Dziękuję za miły komentarz!

ODCINEK III

Aria w pośpiechu się ubrała, i jeszcze ze śniadaniem w ręce, poszła powitać gościa. Ku jej zdziwieniu okazał się nim być Marcus.



Nie chciała być niegrzeczna i zaprosiła mężczyznę do środka.
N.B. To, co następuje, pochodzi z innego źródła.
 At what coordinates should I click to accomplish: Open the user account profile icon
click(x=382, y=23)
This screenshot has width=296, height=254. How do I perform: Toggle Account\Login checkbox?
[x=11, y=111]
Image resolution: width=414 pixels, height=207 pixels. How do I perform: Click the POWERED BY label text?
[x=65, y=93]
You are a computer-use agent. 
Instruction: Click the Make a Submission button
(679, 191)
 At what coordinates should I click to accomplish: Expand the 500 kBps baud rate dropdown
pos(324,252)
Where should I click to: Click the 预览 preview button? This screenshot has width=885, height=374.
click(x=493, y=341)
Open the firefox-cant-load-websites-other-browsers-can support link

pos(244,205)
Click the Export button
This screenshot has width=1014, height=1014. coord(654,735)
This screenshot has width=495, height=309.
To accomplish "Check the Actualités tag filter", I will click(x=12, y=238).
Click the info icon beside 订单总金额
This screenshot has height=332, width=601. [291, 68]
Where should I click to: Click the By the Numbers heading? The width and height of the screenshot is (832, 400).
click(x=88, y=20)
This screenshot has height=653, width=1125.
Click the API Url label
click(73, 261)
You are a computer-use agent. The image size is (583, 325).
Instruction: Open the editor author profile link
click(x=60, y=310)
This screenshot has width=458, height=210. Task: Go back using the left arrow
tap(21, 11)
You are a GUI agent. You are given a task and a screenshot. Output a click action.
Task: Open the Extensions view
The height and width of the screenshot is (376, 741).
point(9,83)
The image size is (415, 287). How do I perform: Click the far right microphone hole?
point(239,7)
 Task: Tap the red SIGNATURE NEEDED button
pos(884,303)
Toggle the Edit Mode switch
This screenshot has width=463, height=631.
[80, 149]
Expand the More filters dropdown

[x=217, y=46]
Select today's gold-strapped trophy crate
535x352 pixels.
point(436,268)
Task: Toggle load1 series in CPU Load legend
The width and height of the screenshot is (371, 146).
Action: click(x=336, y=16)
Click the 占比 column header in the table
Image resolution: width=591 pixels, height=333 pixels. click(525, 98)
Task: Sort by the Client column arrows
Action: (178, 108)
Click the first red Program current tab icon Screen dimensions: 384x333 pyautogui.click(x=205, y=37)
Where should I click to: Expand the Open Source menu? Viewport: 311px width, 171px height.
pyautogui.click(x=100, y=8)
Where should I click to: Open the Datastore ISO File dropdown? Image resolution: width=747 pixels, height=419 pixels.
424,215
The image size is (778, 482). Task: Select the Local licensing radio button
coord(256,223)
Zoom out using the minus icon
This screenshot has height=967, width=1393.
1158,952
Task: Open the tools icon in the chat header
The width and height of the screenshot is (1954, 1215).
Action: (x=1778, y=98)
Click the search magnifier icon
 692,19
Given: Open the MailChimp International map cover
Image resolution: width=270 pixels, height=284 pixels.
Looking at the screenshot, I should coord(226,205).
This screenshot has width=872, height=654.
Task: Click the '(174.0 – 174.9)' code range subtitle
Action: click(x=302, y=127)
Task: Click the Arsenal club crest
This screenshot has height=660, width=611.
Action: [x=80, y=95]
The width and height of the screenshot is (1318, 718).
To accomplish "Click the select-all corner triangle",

Choć jej niechęć do bycia niemiłą, była tylko wymówką. W głębi duszy ucieszyła się, że zobaczyła trenera, na widok którego szybciej zabiło jej serce.

Była tak nim zauroczona, że nie protestowała, gdy zaczął ją kokietować. Aria była spragniona zainteresowania jakiegoś samca i w tamtym momencie zachowywała się jak typowa, niedoświadczona i naiwna nastolatka – niewiele myślała i dała ponieść się emocjom.




- Od razu wydałaś mi się wyjątkowa – uśmiechnął się zalotnie.



- Doszedłem też do pewnych wniosków – zaśmiał się, lustrując kobietę wzrokiem.



- Oczarowała mnie twoja determinacja.

Aria chyba przestała oddychać. Wpatrywała się w Marcusa maślanymi oczyma.

- Przemyśl moją propozycję.. – zawahał się. – Mianowicie, chciałbym.. Chcę, abyś rozpoczęła trening indywidualny pod moim okiem.




- Będę zaszczycona – wymamrotała zawstydzona dziewczyna, która spłonęła rumieńcem. – Ale .. Nie stać mnie na to! – wyszczerzyła oczy i cała jej radość zniknęła.

- Ha, ha! Nie martw się o to – przysunął się do Arii i chwycił jej dłonie. Kobieta znów poczuła, że jej serce chce opuścić swoje miejsce i wyskoczyć z klatki piersiowej.




- Potraktuj to jako prezent – uśmiechnął się i poprawił włosy, eksponując przy tym pokaźny triceps. – Prezent dla pięknej kobiety.



Para prowadziła taką sugestywną rozmowę jeszcze przez blisko godzinę. Marcus był coraz odważniejszy i posunął się krok dalej…



A nawet o dwa, trzy i cztery kroki dalej…
Aria była tak zaślepiona, że nawet nie przyszło jej do głowy, by zaprotestować.






Kilka dni później Aria spotyka się z Holiday. Zaczynają od niewinnej wymiany informacji między sobą oraz kilku ploteczek.
W końcu jednak blondynka porusza temat Marcusa.



Szatynka żywo zaczęła relację na temat ich ostatniego spotkania.
- Przyszedł z samego rana. Żałuj, że nie widziałaś mojej miny jak go zobaczyłam przez judaszowe oko – zaśmiała się dziewczyna.



Im dalej się posuwała z opowieścią tym ściszała głos.
- No i zaproponował mi treningi indywidualne.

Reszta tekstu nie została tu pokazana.